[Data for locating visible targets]
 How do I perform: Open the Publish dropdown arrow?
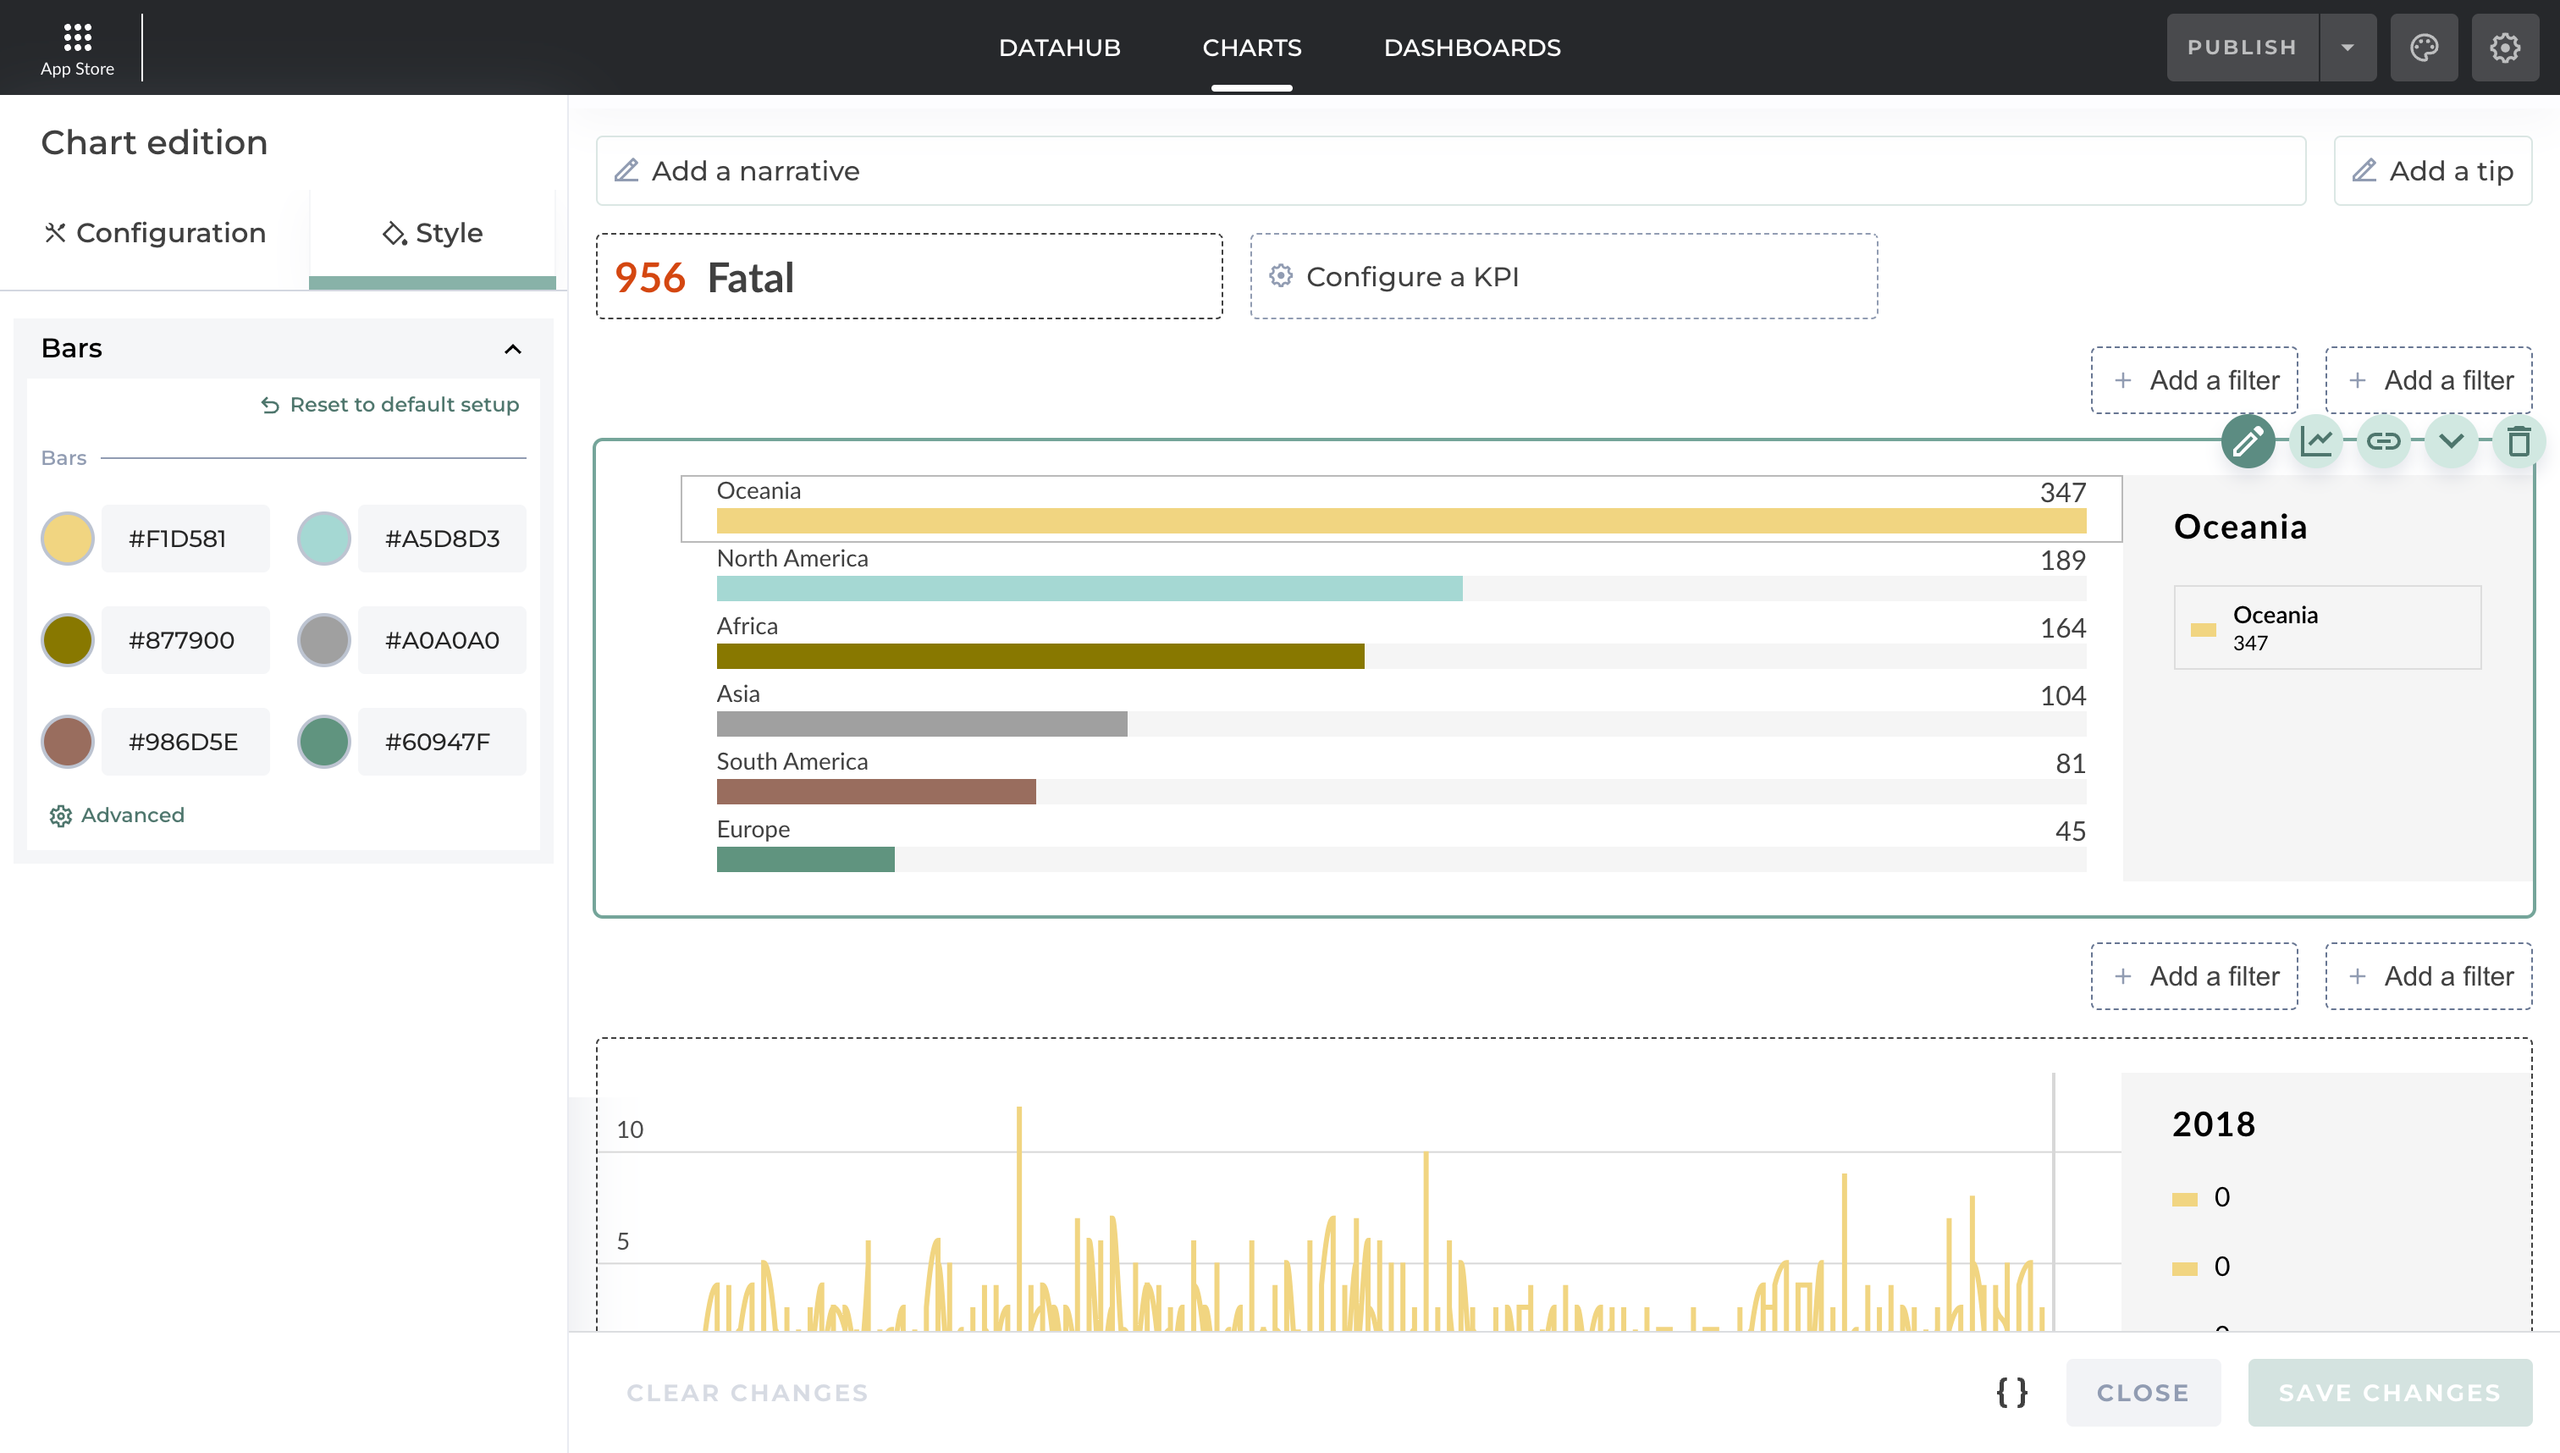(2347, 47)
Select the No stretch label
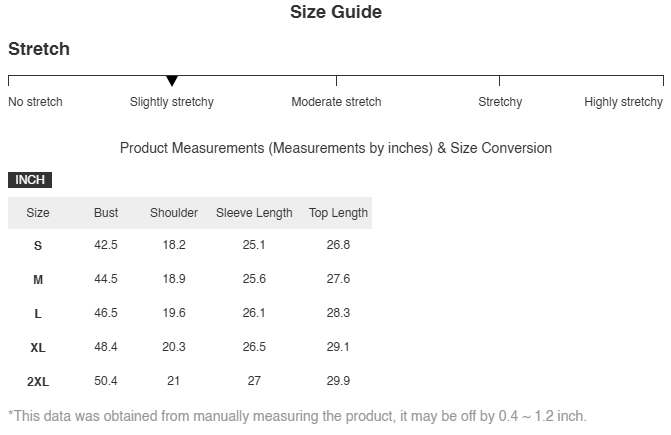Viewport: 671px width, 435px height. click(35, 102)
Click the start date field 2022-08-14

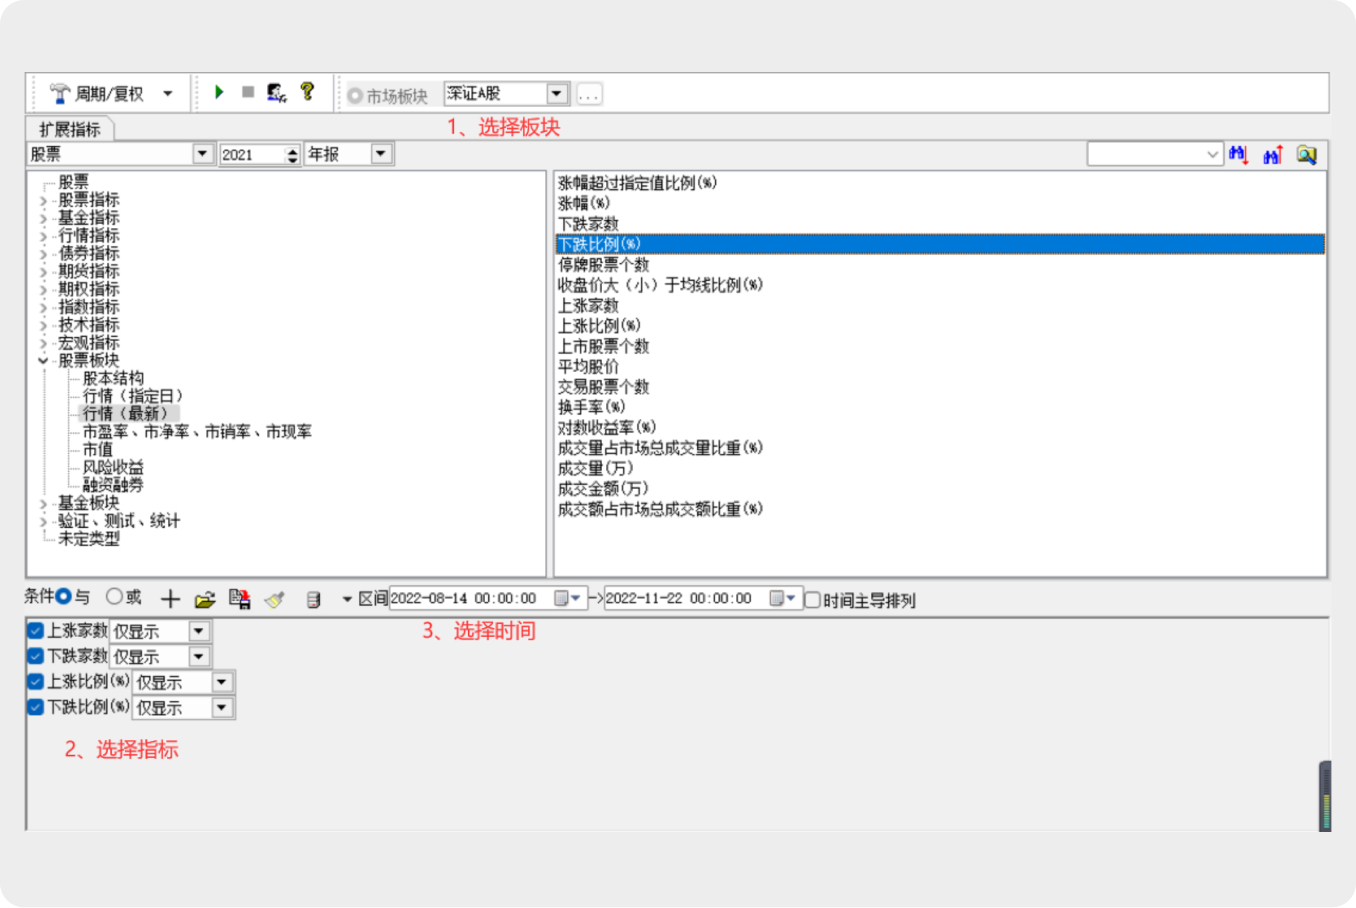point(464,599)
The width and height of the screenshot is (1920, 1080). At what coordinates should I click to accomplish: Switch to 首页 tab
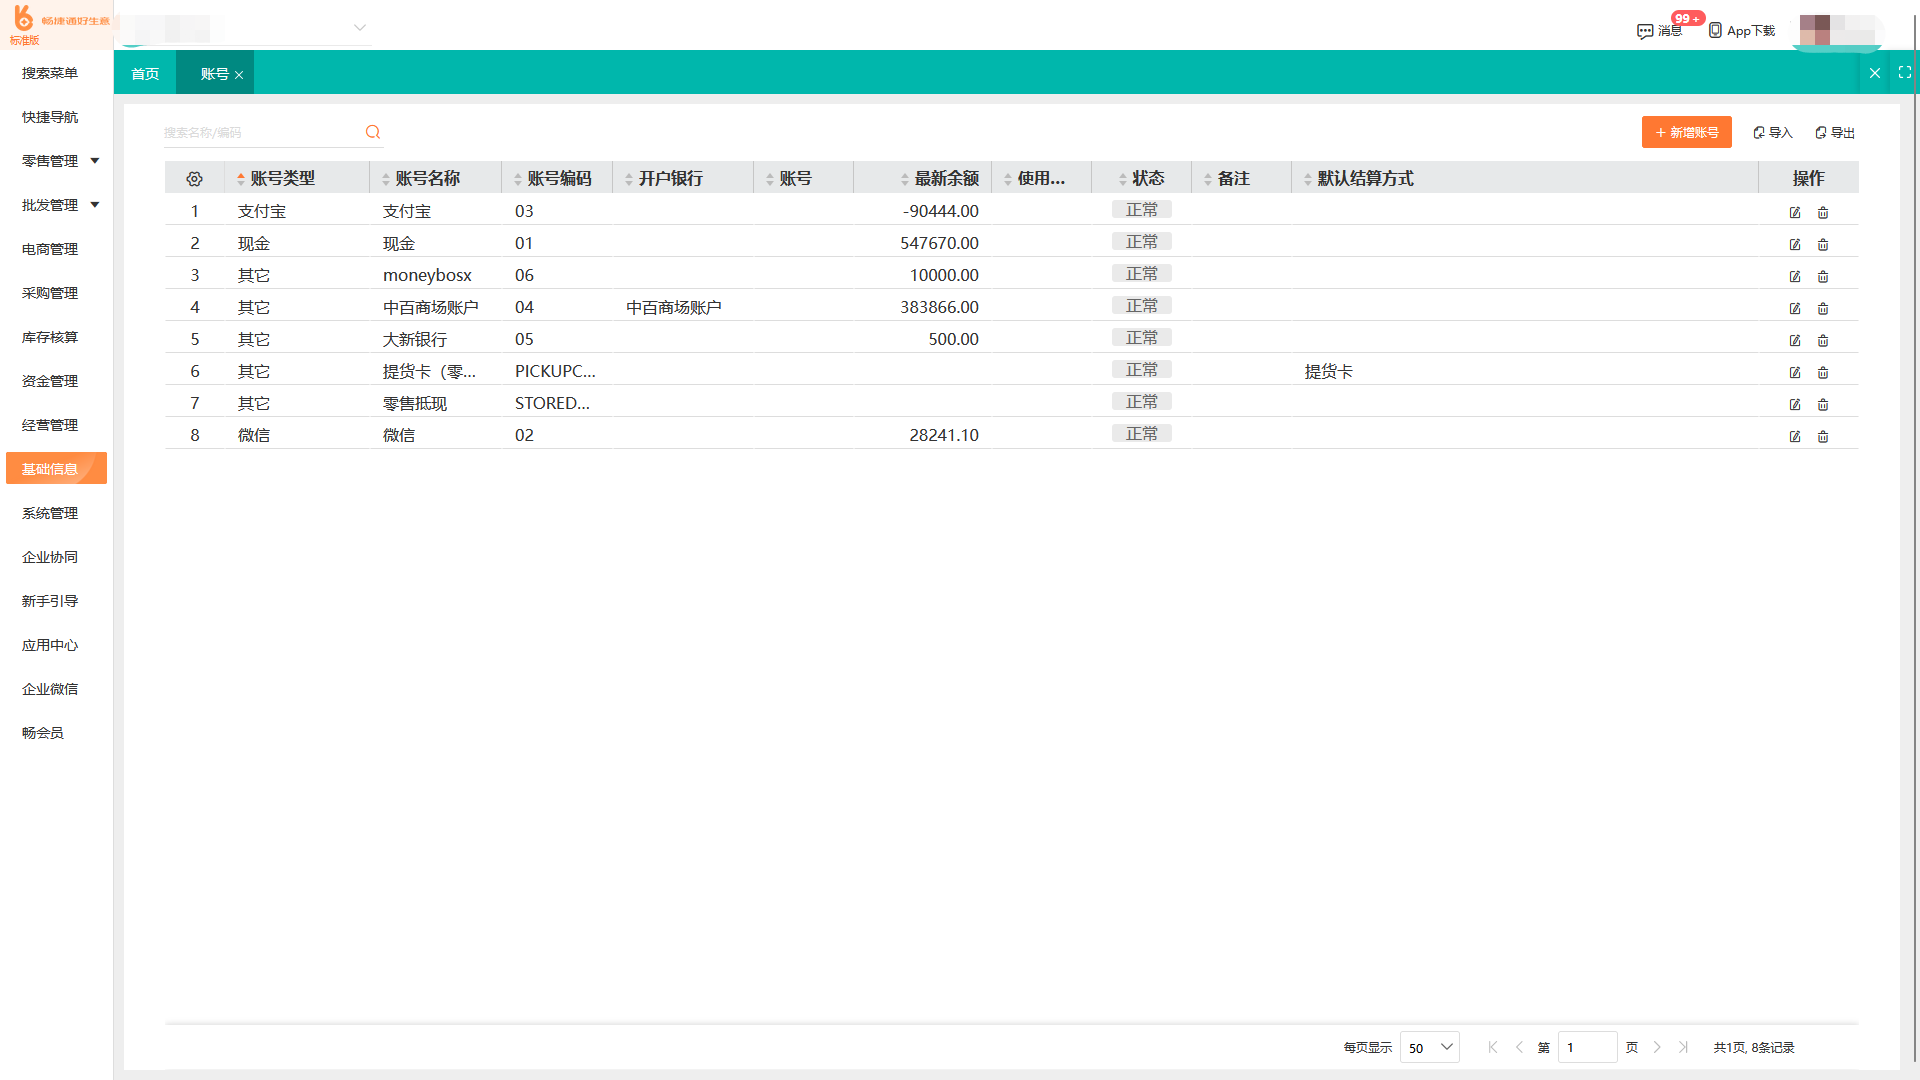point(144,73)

## REQUIREMENT
In the lines running from the one that contains "The width and" through the end of the listing, substitute "screen capture" for "screenshot" and reproduce those lines with no other changes. Leave the pictures out of your answer.

## FULL RESPONSE
The width and height of the screen capture is (1920, 1080). At what coordinates should I click to accomplish: Switch to 首页 tab
point(144,73)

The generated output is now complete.